In general, the cast of Kakegurui are terrible. And by that, I don’t mean that they’re terrible characters, but that they’re terrible people. They’re manipulative and sadistic, and with few redeeming traits. But while their actions are regularly cartoonishly evil, there is actually a bit of humanity behind them. For example, there’s a scene in episode eight where one of the villains talks about her ambitions of becoming an actress, and while it in no way justifies any of her behavior, it begins to make her understandable. This pays off when once-villains return as allies, which happens twice in the territory covered by the anime, and a lot more in the next arc. These are easily my favorite games in the series, because Yumeko isn’t actually a very interesting gambler. She can fix dice rolls and memorize things to an insane degree; she’s too good for there ever to be any worry of her losing, and she lacks motivations that the viewer can get behind. Luckily, the show seems to understand this, and often adopts the perspective of her opponents, which keeps tensions high.
But while I may not particularly like Yumeko, her portrayal by Hayami Saori is easily the highlight of the series. She seamlessly transitions between ladylike calm, playful teasing, and manic edge, and I could not imagine any other seiyu being as perfect a fit for the character. Besides that, the rest of the cast also delivers nicely, but Yumeko is a step above.
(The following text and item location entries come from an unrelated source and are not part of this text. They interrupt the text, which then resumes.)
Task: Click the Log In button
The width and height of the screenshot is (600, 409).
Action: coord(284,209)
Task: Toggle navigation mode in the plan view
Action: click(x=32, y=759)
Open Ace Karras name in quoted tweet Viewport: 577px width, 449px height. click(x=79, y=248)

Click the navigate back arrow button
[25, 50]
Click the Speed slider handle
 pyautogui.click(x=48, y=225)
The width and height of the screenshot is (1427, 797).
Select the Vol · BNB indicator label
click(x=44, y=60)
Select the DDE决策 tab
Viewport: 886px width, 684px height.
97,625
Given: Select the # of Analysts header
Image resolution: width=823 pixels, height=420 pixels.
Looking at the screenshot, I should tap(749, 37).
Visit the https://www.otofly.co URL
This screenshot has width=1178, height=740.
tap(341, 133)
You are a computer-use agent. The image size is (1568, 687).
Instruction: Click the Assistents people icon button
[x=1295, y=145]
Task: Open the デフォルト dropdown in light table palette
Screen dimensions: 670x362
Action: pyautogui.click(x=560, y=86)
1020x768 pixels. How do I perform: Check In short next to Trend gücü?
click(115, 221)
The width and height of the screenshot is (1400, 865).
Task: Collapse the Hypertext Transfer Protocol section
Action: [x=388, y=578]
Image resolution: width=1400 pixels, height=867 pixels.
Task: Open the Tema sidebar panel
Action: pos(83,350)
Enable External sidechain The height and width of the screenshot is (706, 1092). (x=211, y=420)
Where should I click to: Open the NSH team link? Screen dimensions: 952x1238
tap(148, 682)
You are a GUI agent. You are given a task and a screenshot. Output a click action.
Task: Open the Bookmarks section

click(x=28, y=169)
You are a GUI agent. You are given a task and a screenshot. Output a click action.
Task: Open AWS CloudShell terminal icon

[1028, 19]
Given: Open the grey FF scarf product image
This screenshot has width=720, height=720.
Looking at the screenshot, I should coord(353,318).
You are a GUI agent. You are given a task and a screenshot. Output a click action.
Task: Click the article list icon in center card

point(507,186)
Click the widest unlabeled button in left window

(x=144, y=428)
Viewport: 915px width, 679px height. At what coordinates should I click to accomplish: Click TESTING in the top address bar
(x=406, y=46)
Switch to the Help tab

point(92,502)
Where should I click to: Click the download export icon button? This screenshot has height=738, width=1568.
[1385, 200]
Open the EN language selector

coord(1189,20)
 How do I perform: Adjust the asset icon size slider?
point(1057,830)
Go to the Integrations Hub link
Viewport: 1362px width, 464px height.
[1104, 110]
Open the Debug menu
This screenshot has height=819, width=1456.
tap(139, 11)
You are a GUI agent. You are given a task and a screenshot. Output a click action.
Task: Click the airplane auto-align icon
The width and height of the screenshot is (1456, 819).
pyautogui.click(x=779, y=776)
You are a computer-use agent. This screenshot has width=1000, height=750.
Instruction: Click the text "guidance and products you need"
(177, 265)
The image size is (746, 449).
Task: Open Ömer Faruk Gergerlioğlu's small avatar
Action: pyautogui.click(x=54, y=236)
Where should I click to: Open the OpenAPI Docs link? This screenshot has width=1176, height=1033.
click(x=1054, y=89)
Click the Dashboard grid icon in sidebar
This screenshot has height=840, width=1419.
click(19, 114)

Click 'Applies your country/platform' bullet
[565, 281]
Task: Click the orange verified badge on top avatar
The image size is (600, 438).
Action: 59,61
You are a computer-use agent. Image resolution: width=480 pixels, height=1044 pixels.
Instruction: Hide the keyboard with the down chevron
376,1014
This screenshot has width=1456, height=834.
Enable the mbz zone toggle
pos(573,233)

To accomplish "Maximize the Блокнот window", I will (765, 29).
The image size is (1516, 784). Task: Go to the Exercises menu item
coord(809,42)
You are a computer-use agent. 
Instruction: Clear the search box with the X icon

In regards to the music, it does an excellent job of setting the mood, both through its fantastic opening and the almost constant jazzy background music, and the only place it really stumbles is in the ending theme, which falls behind the standard set by the rest of the soundtrack.
There’s been a lot of praise given to this anime for its faithfulness in recreating the wild facial expressions from the manga, and I’m not sure that I agree. These faces worked great as single frames, but when they need to be put into motion, they lose the sharpness that made them so iconic. In addition, by focusing so much on faces, other details can suffer. In particular, hands are regularly animated with 3dcg, which is really off-putting once you begin to notice it. But credit where it's due, the opening theme, directed by Yamamoto Sayo, is a real spectacle. Kakegurui is always visually ambitious, and when it works, it can be fantastic, but more often than not, it’s more than Studio MAPPA can handle.
In the end, Kakegurui has its faults, but it has also demonstrated that it’s possible to make a gambling adaptation work. I would love to see more gambling shows in the future, and hopefully Kakegurui's success will pave the road for that to happen.